■ Request
Copy the items below word for word, starting at the line containing "Describe the element at coordinates (454, 583)" and ending at the line containing "coordinates (652, 399).".

○ ○ ○ ○ ○

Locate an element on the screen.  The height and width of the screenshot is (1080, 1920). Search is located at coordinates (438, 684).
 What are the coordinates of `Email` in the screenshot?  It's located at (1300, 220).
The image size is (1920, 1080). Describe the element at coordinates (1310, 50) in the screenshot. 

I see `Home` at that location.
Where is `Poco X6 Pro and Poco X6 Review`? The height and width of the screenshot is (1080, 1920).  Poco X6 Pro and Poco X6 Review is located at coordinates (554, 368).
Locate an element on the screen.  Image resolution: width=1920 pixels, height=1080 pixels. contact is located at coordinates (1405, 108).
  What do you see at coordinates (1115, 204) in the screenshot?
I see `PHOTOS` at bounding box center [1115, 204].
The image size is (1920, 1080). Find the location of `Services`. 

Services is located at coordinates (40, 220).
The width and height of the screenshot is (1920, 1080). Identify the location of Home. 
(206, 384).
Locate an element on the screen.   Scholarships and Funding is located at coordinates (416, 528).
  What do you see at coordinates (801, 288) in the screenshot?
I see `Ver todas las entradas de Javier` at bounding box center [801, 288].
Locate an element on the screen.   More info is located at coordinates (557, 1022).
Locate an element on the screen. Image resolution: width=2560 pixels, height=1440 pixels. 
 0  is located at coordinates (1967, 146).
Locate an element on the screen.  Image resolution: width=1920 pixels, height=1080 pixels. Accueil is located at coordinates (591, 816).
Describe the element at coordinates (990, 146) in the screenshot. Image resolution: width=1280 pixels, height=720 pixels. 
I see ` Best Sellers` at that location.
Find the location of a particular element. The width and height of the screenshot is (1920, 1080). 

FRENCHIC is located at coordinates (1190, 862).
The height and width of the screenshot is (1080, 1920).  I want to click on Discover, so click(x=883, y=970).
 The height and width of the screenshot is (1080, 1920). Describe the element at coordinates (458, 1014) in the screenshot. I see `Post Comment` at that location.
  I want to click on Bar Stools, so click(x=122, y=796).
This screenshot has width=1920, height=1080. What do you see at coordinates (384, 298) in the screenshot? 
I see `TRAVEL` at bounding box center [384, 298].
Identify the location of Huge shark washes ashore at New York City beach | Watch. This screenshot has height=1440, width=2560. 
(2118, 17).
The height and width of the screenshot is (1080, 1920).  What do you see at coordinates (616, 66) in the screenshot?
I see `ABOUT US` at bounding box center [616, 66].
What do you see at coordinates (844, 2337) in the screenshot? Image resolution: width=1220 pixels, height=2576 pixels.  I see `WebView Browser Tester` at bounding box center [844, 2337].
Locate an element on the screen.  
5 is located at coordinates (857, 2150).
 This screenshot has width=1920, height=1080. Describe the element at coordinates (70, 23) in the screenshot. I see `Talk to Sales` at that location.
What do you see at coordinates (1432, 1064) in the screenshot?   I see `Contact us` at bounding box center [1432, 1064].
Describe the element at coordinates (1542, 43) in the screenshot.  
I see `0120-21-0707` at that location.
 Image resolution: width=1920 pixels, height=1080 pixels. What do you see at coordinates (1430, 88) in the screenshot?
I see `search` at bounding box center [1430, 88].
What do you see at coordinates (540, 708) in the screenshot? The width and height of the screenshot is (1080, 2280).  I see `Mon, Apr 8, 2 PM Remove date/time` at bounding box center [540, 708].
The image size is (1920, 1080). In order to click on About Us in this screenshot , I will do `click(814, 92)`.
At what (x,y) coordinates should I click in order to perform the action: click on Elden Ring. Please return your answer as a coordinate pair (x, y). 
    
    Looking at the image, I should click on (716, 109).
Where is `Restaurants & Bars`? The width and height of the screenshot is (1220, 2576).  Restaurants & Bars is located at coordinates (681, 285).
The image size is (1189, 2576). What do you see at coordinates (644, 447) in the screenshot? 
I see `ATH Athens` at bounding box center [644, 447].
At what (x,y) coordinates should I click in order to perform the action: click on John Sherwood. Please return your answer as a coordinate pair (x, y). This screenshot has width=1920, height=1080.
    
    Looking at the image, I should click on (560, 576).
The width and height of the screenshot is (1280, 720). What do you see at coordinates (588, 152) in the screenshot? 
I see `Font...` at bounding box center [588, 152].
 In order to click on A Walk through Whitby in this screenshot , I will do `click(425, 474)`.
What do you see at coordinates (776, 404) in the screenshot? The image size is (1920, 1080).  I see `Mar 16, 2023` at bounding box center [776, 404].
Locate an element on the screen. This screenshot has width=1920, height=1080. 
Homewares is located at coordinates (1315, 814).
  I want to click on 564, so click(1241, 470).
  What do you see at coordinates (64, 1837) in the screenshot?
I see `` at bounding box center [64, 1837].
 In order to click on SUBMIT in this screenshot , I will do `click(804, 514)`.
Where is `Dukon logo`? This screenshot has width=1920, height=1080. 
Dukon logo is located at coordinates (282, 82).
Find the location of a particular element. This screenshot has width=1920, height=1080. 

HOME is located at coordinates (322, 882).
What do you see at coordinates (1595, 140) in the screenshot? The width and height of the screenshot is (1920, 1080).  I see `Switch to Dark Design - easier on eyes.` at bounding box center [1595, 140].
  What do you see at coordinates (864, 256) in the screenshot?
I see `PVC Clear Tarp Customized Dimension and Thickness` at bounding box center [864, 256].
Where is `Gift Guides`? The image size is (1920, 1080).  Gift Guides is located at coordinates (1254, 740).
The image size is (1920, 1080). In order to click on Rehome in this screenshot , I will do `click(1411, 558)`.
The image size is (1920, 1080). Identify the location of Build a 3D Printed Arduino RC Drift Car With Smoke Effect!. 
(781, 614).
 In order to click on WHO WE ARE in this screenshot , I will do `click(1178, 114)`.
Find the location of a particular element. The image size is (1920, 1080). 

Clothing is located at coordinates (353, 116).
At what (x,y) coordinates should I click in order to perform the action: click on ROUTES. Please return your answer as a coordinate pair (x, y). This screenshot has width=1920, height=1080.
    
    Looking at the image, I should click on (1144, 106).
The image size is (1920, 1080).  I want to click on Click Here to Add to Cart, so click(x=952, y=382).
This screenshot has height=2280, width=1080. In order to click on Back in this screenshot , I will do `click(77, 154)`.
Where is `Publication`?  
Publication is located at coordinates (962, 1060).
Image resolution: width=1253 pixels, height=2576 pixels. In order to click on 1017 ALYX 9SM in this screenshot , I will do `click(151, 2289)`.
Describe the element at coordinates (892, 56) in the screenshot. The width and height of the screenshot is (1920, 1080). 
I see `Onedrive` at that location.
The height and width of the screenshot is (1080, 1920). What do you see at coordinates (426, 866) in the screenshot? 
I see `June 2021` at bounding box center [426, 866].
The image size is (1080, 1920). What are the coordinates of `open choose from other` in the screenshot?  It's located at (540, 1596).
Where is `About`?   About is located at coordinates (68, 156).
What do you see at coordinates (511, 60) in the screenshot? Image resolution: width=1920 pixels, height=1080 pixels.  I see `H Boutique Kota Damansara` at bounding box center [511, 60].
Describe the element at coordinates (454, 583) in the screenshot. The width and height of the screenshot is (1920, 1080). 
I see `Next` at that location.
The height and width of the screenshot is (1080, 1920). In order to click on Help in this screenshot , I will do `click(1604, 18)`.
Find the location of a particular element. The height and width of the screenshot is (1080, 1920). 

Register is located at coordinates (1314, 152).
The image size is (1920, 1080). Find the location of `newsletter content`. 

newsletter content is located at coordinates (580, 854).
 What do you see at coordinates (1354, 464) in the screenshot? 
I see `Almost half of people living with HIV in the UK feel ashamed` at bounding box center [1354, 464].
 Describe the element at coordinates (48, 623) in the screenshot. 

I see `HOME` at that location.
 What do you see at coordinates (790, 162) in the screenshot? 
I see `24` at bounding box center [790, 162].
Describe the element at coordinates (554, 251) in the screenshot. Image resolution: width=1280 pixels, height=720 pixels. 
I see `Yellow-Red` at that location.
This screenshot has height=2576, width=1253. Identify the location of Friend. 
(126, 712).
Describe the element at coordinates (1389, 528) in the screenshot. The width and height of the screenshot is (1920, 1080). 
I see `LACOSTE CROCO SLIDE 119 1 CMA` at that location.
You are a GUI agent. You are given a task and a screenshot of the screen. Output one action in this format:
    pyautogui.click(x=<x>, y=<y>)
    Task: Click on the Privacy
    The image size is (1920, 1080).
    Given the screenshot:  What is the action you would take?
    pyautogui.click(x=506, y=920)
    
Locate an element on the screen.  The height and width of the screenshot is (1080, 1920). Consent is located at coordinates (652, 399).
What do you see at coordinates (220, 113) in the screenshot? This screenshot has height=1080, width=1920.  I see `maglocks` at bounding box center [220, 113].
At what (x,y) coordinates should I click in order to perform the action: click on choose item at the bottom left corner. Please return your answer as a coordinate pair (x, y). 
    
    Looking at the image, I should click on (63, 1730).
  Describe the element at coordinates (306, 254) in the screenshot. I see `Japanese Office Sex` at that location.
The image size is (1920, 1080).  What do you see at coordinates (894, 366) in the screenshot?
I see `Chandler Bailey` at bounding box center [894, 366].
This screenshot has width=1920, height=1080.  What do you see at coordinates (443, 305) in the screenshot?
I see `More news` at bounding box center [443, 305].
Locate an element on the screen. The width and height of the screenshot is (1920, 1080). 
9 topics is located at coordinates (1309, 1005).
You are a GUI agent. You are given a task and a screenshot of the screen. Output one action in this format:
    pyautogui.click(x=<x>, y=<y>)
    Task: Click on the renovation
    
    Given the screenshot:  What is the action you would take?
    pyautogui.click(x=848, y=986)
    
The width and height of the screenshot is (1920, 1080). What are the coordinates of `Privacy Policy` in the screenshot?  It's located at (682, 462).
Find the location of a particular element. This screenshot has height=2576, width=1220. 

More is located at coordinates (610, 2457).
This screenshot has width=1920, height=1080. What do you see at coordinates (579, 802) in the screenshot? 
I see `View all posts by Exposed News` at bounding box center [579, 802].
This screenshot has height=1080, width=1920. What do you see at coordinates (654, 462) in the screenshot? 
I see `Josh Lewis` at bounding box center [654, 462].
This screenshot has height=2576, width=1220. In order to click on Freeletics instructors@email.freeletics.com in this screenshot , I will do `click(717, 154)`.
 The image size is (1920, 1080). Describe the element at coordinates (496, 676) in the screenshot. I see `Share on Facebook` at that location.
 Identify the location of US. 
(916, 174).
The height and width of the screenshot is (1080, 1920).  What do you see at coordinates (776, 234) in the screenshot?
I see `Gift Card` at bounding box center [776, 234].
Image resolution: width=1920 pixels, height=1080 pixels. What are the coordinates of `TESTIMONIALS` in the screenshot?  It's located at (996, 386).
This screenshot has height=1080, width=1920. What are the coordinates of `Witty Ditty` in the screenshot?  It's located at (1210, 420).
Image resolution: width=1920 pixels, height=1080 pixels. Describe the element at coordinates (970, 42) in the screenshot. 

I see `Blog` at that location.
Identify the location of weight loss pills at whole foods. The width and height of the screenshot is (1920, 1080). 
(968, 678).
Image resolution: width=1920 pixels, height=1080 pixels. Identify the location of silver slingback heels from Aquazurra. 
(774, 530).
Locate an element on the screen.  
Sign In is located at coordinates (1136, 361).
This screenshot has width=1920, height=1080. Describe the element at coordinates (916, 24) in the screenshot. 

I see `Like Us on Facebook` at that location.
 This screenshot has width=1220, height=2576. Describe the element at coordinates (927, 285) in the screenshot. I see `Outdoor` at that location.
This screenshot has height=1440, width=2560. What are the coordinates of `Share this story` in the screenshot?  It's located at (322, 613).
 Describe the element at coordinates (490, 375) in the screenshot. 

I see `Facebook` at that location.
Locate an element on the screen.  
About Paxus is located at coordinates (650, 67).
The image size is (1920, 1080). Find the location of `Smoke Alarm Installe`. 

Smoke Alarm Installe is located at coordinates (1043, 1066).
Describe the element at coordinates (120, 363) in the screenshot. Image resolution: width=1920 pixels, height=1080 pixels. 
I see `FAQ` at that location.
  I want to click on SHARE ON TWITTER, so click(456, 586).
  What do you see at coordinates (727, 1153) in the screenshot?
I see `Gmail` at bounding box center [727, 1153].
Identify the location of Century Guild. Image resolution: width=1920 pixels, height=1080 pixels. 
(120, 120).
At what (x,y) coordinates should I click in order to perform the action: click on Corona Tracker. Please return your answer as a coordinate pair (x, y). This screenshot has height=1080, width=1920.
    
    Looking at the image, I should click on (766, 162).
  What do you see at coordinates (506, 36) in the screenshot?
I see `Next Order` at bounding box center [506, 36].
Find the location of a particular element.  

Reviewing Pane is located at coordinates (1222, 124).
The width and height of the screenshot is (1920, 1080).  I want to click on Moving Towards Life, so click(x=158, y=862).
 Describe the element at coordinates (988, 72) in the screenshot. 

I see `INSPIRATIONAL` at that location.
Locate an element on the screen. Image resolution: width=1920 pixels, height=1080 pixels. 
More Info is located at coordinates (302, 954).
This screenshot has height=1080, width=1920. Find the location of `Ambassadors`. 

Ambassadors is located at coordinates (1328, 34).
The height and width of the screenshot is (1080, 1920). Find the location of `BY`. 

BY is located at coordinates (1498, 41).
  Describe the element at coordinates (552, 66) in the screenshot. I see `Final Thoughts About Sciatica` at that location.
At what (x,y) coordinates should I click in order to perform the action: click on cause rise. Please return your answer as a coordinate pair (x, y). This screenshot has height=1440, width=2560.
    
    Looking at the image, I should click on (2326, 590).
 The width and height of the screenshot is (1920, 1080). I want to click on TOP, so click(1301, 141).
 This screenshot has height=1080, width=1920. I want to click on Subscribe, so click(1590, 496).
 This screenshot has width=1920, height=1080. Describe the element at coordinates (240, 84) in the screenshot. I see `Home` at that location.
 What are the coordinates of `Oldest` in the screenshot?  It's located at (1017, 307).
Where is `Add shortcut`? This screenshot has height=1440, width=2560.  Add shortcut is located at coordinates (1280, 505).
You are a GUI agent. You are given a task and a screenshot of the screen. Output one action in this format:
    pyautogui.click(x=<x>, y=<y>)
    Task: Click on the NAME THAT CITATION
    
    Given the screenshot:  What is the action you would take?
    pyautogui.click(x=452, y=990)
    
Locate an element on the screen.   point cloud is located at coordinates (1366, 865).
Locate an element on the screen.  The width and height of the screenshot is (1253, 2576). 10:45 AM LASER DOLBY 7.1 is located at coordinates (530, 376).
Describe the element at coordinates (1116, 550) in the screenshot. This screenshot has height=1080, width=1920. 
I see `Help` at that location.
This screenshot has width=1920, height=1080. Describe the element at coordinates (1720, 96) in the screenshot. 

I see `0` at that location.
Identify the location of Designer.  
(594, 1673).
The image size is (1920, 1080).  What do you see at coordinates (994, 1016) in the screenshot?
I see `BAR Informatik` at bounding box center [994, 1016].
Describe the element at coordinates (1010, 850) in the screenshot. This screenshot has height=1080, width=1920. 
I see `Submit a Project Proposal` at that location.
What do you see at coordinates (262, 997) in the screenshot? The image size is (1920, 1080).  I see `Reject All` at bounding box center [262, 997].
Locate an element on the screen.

○ ○ ○ ○ ○

■ Solution
Describe the element at coordinates (454, 583) in the screenshot. The width and height of the screenshot is (1920, 1080). 
I see `Next` at that location.
The height and width of the screenshot is (1080, 1920). In order to click on Help in this screenshot , I will do `click(1604, 18)`.
Find the location of a particular element. The height and width of the screenshot is (1080, 1920). 

Register is located at coordinates (1314, 152).
The image size is (1920, 1080). Find the location of `newsletter content`. 

newsletter content is located at coordinates (580, 854).
 What do you see at coordinates (1354, 464) in the screenshot? 
I see `Almost half of people living with HIV in the UK feel ashamed` at bounding box center [1354, 464].
 Describe the element at coordinates (48, 623) in the screenshot. 

I see `HOME` at that location.
 What do you see at coordinates (790, 162) in the screenshot? 
I see `24` at bounding box center [790, 162].
Describe the element at coordinates (554, 251) in the screenshot. Image resolution: width=1280 pixels, height=720 pixels. 
I see `Yellow-Red` at that location.
This screenshot has height=2576, width=1253. Identify the location of Friend. 
(126, 712).
Describe the element at coordinates (1389, 528) in the screenshot. The width and height of the screenshot is (1920, 1080). 
I see `LACOSTE CROCO SLIDE 119 1 CMA` at that location.
You are a GUI agent. You are given a task and a screenshot of the screen. Output one action in this format:
    pyautogui.click(x=<x>, y=<y>)
    Task: Click on the Privacy
    The image size is (1920, 1080).
    Given the screenshot:  What is the action you would take?
    pyautogui.click(x=506, y=920)
    
Locate an element on the screen.  The height and width of the screenshot is (1080, 1920). Consent is located at coordinates (652, 399).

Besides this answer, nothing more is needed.